### HOW TO COMPLETE THIS TASK
Copy the lines exactly as they appear, starting with the first line of the records and ending with the line that contains "Open the invite participants icon".

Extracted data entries
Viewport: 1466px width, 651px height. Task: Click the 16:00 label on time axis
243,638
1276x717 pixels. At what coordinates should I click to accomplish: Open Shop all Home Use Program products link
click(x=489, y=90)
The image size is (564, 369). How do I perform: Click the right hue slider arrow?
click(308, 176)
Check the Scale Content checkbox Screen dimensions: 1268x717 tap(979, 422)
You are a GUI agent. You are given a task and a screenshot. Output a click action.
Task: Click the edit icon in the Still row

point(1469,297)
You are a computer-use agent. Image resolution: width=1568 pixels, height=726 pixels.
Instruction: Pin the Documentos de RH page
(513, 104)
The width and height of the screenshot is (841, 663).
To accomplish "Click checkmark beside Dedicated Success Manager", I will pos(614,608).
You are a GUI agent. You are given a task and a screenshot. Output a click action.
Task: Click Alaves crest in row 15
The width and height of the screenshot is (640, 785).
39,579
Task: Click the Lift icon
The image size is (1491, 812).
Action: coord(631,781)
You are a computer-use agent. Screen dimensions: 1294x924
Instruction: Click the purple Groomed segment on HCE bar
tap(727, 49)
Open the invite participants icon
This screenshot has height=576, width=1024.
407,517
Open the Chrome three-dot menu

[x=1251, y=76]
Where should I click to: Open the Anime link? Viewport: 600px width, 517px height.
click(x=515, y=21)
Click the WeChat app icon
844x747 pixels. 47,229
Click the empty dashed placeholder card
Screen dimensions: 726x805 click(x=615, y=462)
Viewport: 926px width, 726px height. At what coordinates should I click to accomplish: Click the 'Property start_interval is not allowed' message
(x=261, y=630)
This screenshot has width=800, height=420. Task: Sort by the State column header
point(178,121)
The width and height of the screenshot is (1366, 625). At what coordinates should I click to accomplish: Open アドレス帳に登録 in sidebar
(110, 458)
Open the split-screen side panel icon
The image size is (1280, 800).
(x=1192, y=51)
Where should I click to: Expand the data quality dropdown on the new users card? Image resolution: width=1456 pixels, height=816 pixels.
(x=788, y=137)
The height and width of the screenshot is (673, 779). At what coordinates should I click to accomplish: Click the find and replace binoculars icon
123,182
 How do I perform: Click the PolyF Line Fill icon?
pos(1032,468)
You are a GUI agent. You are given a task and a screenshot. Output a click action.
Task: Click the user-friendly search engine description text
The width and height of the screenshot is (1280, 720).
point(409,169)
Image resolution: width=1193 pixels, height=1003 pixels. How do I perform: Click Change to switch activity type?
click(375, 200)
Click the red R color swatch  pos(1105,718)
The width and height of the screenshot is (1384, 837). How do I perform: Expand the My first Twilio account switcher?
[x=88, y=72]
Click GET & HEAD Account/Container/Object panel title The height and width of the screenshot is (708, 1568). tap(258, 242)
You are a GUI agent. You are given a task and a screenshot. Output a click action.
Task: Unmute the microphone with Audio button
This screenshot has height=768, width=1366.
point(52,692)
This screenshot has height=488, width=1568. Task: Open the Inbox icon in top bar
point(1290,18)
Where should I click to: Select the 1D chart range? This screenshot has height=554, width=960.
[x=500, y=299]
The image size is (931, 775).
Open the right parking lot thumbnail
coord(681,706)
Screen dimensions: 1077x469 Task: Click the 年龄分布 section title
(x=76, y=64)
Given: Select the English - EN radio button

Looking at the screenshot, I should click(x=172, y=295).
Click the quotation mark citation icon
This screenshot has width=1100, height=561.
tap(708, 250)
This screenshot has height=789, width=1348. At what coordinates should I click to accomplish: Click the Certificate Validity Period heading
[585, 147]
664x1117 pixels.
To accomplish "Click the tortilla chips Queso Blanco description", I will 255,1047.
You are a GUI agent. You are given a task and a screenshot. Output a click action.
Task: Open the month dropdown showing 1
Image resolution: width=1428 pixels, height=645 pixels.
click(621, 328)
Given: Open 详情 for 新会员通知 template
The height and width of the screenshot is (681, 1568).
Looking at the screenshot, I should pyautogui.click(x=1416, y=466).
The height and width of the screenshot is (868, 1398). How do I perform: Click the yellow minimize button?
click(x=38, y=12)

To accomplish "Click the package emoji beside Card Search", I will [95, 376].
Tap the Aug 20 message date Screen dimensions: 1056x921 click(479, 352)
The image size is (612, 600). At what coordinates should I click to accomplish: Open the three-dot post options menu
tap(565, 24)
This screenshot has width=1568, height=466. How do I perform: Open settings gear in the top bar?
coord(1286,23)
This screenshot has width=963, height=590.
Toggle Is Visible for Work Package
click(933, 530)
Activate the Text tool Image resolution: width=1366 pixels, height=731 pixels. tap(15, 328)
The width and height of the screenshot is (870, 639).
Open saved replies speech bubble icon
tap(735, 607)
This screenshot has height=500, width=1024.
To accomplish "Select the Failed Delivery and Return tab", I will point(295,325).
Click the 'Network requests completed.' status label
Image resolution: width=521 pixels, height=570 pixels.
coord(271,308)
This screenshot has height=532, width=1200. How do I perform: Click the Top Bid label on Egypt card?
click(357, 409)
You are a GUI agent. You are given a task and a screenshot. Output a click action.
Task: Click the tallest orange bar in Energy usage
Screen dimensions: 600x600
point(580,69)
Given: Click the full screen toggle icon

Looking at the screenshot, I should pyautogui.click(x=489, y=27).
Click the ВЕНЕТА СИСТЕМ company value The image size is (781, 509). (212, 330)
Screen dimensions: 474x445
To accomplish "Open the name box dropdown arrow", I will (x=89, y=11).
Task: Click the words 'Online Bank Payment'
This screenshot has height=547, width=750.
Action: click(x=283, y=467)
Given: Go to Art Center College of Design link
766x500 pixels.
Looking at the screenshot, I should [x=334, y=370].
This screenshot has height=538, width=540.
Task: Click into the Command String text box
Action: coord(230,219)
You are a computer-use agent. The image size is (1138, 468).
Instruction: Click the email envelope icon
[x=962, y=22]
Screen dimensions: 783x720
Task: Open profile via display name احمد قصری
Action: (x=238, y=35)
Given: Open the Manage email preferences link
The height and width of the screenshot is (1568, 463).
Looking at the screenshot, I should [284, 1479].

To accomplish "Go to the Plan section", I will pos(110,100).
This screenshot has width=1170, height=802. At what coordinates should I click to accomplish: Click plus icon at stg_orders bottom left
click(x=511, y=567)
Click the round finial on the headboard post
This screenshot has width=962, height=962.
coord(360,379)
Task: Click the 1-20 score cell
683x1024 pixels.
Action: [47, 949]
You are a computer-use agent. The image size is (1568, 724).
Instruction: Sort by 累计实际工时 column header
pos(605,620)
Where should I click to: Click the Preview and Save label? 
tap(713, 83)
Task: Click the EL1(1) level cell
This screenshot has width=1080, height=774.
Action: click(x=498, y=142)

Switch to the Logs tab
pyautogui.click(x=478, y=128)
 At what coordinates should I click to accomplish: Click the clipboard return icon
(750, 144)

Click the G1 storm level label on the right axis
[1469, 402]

### COMPLETED TASK
Viewport: 1466px width, 651px height. Task: Click the 16:00 label on time axis
243,638
1276x717 pixels. At what coordinates should I click to accomplish: Open Shop all Home Use Program products link
click(x=489, y=90)
The image size is (564, 369). How do I perform: Click the right hue slider arrow?
click(308, 176)
Check the Scale Content checkbox Screen dimensions: 1268x717 tap(979, 422)
You are a GUI agent. You are given a task and a screenshot. Output a click action.
Task: Click the edit icon in the Still row

point(1469,297)
You are a computer-use agent. Image resolution: width=1568 pixels, height=726 pixels.
Instruction: Pin the Documentos de RH page
(513, 104)
The width and height of the screenshot is (841, 663).
To accomplish "Click checkmark beside Dedicated Success Manager", I will pos(614,608).
You are a GUI agent. You are given a task and a screenshot. Output a click action.
Task: Click Alaves crest in row 15
The width and height of the screenshot is (640, 785).
39,579
Task: Click the Lift icon
The image size is (1491, 812).
Action: coord(631,781)
You are a computer-use agent. Screen dimensions: 1294x924
Instruction: Click the purple Groomed segment on HCE bar
tap(727, 49)
Open the invite participants icon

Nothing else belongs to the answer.